7. Proportional Derivative action controller
• PD-control is combination of feedforward and feedback control, because it operates on both the
current process conditions and predicted process conditions.
• In PD-control, the control output is a linear combination of the error signal and its derivative.
• The Main problem of P action is Offset and that Can be eliminated by I Action. But if we use D-
Action along with P-Action then it may become more faster but the problem of offset will remain
as it is D-Action does not eliminate offset.
• That is why PD Action is not in use in chemical engineering practices.
8. Proportional Integral derivative controller
• PID action exhibits 1st order dynamics.
• PID action just like the PI action are slower than P-action but in some cases it can be fast
• Proportional-integral-derivative control is a combination of all three types of control methods.
• PID-control is most commonly used because it combines the advantages of each type of control. This
includes a quicker response time because of the P control, along with the decreased/zero offset from the
combined derivative and integral controllers.
• This offset was removed by additionally using the I-control. The addition of D-control greatly increases the
controller's response when used in combination because it predicts disturbances to the system by measuring
the change in error
• In PID controller past , present and future errors and disturbances are solved.
• PID action just like the PI action changes the nature of the input signal. Means step change in error signal
results in ramp change in the response.
• Offset in this case of PID action is zero just like the PI action because of the presence of I action in both the
actions
9. Drawbacks of PID controller
Derivative Windup
• Because of the use of derivative control, PID control cannot be used in processes where there is a lot
of noise, since the noise would interfere with the predictive, feedforward aspect.
• Thus a bounded and stable response becomes unstable and unbounded response .It caused by D –
action so it is known as derivative windup
• Just like the PI Action , PID action also known as Reset action and tuning is required after the reset.

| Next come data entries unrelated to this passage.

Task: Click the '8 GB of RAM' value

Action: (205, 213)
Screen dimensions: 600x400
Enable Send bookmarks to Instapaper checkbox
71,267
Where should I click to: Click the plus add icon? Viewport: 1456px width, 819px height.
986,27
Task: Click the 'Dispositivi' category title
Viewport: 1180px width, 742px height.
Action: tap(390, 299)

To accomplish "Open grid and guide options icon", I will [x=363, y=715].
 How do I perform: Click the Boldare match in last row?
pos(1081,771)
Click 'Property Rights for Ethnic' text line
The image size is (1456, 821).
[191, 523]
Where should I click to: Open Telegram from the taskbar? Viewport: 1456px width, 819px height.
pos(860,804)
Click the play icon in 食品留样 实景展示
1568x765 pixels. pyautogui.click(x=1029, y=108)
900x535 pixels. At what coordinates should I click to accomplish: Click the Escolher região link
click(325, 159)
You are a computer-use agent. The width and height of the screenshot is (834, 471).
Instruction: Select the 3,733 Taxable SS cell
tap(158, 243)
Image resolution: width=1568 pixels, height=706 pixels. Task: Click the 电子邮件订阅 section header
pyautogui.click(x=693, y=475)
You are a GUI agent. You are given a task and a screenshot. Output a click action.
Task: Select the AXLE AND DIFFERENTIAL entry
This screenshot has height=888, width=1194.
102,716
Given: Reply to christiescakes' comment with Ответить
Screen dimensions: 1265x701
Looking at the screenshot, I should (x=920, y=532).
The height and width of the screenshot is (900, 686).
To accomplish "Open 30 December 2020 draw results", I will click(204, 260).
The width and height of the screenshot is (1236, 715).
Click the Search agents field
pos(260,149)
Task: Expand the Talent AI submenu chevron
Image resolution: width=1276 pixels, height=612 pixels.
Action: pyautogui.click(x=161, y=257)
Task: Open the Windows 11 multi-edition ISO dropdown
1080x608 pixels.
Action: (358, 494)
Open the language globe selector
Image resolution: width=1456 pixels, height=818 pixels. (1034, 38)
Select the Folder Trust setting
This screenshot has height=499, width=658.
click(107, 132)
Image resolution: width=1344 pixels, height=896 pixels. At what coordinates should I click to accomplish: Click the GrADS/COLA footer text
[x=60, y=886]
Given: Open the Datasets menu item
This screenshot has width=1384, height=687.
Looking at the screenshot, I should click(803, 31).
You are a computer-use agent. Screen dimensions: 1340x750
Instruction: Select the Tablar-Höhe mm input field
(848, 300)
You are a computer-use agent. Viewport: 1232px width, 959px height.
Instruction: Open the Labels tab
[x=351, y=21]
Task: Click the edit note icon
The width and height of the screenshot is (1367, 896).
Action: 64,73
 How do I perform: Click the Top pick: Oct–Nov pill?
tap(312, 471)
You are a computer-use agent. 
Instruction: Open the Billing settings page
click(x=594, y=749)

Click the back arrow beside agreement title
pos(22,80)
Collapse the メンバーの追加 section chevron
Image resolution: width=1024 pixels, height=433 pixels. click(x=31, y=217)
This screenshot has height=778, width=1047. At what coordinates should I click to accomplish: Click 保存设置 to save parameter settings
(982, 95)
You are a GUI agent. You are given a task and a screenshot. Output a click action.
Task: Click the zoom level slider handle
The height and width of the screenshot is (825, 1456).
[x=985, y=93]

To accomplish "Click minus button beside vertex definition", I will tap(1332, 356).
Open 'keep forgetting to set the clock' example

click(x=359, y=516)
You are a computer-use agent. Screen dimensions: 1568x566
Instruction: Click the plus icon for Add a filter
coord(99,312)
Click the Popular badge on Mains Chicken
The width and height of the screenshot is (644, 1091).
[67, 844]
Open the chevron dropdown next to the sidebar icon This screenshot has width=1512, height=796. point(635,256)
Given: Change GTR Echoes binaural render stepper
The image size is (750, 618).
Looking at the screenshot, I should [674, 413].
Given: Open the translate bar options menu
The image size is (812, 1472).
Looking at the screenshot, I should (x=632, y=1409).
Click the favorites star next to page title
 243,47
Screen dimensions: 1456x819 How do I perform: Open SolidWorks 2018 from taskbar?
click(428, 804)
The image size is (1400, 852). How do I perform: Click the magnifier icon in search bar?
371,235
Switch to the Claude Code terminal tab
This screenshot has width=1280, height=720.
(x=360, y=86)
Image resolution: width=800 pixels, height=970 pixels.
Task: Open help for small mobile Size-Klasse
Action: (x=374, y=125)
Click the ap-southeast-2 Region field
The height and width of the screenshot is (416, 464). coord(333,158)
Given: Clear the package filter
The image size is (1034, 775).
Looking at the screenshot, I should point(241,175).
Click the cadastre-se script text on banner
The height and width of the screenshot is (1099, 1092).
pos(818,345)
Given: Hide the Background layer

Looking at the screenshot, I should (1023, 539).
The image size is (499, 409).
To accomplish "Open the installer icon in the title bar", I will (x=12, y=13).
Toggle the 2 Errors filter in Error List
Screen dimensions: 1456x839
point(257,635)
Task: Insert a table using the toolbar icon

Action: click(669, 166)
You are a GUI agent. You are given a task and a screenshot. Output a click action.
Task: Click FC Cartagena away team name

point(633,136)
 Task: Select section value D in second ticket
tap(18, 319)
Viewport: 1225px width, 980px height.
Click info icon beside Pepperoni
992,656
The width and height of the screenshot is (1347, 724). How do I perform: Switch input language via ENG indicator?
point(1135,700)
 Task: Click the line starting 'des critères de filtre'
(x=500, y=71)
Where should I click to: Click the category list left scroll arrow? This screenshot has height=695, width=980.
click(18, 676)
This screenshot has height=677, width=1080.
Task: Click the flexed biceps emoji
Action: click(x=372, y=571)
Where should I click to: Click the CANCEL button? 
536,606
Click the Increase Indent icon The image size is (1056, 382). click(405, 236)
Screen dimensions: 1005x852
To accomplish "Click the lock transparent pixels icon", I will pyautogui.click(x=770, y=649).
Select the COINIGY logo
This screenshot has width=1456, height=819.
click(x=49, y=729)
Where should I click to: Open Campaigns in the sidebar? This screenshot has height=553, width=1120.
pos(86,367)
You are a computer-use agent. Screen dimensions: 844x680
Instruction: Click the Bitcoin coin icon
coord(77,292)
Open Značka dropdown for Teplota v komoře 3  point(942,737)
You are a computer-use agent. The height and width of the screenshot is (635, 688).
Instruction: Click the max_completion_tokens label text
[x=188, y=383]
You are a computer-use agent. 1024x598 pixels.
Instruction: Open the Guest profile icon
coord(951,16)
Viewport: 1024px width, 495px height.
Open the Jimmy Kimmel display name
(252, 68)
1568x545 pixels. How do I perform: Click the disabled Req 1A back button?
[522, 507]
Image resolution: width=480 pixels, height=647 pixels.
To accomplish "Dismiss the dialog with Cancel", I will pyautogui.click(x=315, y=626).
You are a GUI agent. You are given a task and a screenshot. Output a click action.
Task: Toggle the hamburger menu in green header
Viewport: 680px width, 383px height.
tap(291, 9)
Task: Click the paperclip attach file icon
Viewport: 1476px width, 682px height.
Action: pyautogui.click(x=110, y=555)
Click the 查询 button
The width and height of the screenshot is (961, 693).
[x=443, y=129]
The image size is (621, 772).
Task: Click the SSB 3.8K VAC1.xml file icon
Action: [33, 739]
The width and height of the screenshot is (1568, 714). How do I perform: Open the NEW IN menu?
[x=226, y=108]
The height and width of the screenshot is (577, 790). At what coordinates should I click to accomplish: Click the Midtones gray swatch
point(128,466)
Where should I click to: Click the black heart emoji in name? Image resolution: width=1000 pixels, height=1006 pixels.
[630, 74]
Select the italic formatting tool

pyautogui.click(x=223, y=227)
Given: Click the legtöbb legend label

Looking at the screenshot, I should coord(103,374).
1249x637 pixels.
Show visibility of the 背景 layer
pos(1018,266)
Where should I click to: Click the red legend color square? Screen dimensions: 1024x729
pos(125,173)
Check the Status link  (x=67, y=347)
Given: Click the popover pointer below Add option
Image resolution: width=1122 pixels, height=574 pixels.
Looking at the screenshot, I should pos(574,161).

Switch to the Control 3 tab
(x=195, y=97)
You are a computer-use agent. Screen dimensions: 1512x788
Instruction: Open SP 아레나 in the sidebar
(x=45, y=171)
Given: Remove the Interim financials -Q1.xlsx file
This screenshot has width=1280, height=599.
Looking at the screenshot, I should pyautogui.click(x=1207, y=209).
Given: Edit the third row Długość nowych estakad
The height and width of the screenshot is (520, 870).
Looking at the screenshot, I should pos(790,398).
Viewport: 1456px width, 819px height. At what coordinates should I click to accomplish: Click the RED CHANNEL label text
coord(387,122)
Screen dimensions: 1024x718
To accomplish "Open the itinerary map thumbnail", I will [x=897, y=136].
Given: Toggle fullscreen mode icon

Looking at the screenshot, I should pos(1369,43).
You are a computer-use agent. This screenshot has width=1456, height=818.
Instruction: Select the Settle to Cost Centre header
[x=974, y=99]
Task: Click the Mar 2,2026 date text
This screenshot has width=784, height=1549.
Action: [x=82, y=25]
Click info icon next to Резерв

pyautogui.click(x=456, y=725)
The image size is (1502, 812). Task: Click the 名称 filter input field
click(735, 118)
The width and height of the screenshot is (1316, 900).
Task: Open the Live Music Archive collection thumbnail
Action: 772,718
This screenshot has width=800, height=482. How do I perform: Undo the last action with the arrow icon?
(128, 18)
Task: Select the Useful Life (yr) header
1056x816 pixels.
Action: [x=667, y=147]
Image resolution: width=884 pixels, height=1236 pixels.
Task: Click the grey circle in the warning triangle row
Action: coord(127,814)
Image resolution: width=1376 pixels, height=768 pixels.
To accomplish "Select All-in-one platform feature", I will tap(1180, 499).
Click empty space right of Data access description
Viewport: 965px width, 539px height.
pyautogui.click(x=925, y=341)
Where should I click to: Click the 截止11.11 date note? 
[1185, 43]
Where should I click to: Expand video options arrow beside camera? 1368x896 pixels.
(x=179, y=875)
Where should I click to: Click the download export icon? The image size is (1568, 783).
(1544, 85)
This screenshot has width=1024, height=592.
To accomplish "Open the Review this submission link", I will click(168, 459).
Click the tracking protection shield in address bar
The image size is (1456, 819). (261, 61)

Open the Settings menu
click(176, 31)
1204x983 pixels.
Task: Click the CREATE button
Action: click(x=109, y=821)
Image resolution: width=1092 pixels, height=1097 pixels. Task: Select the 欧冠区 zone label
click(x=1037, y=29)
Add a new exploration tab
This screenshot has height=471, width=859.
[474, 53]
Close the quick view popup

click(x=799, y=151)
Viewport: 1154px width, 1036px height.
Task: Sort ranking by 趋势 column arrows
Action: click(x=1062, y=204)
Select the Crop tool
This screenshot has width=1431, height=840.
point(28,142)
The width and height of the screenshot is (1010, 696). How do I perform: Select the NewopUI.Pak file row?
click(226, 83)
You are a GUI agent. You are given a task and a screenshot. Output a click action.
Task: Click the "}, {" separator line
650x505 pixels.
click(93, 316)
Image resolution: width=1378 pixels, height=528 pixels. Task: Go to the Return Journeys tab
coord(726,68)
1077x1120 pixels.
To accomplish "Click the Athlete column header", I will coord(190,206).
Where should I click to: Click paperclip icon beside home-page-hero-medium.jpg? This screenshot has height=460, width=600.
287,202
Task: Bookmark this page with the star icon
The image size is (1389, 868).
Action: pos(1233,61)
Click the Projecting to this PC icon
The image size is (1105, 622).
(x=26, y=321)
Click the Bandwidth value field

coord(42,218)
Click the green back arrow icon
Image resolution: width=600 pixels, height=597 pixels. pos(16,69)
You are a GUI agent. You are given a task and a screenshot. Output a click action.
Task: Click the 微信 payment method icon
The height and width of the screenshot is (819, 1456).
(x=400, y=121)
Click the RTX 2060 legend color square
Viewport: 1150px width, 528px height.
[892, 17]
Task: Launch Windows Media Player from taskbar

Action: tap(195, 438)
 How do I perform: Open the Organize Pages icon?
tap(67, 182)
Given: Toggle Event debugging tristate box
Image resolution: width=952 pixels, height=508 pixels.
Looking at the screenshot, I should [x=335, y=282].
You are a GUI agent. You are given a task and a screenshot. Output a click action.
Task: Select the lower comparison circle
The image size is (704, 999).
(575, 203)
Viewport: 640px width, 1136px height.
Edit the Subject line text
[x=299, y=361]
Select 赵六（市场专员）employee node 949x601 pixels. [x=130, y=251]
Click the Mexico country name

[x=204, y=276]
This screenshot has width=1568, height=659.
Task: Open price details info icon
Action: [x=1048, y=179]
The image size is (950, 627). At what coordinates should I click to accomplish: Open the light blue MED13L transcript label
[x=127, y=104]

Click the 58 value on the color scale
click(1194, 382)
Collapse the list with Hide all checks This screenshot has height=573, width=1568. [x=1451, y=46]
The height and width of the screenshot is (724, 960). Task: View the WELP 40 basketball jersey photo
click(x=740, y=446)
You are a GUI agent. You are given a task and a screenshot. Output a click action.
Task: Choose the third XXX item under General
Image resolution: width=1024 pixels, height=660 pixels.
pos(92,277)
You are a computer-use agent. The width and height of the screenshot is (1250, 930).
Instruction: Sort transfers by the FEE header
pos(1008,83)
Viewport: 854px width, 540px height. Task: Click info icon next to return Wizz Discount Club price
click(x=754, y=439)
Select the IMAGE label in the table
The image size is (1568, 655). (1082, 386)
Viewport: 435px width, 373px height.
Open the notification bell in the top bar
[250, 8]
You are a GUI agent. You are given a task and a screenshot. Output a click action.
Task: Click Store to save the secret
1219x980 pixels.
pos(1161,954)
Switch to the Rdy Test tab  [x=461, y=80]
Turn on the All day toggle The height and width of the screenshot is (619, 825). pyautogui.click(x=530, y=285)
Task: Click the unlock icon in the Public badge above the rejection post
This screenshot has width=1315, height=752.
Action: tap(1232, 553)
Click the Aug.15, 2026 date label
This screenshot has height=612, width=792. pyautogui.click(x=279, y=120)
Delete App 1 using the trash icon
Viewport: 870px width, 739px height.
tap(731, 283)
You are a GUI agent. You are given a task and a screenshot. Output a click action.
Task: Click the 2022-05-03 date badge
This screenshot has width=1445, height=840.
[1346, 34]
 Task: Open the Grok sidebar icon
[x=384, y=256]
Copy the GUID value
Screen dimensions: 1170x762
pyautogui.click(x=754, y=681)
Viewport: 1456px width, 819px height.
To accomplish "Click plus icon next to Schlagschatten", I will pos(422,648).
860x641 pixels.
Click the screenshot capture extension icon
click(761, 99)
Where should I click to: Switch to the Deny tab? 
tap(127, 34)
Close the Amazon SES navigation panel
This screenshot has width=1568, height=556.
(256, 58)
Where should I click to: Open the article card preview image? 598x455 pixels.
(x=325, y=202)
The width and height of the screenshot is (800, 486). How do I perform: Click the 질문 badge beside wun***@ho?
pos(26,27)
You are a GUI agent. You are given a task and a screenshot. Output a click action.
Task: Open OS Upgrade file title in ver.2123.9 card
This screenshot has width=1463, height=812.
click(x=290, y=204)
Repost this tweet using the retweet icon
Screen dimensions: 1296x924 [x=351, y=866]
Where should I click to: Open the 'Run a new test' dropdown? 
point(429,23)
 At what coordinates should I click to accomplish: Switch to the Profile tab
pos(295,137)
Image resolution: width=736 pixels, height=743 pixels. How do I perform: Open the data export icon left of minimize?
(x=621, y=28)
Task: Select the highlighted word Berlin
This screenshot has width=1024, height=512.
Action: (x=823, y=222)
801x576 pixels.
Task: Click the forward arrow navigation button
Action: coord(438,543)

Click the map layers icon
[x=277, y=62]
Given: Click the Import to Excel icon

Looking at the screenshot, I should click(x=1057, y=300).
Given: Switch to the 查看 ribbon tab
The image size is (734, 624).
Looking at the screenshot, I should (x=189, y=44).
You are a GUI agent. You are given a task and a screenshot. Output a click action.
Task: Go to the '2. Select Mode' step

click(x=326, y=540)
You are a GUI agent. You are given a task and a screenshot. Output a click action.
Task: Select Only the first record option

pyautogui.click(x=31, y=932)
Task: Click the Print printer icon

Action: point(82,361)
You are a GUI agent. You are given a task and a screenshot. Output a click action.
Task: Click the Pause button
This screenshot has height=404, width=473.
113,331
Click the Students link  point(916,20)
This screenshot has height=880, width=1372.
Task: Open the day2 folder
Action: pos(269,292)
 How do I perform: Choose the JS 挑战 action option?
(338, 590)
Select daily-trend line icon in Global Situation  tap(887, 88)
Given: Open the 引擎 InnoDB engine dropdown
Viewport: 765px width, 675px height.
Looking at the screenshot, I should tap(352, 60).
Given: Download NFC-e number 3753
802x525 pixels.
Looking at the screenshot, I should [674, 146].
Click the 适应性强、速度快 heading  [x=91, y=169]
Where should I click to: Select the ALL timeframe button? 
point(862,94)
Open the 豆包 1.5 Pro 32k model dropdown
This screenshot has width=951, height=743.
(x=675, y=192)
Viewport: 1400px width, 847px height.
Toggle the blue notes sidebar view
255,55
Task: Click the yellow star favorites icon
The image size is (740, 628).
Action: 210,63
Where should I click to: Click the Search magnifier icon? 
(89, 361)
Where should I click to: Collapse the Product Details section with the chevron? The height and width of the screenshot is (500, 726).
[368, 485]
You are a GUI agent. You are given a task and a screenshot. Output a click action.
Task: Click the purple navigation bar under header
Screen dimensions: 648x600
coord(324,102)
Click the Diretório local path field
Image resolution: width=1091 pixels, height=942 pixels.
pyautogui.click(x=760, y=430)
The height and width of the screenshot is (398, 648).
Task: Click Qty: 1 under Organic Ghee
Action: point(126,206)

10. Examples in which controllers are used
1.Liquid level control – Proportional action Controller (P action)
2.Gas pressure control - Proportional action Controller (P action)
3.Vapor pressure control –
For fast response PI controller , for slow response PID controller.
4. Flow Conrol-Proportional Integral Controller (PI action)
5. Temperature control – Proportional integral derivative controller (PID action)
6. Composition control – Proportional integral derivative controller (PID action)
•
11. Conclusion
• In this Seminar report I mentioned all types of controllers that used in
chemical industries for various purpose.
• Controllers are need of control system to control different types of process
and operation in the plant so it is difficult to choose controllers because it
reduces effort and gives safety to the plant so in this seminar report i study
important examples in which controllers are used.
• I also mentioned introduction of control loop because its helps us to
understand the behavior of controller in process.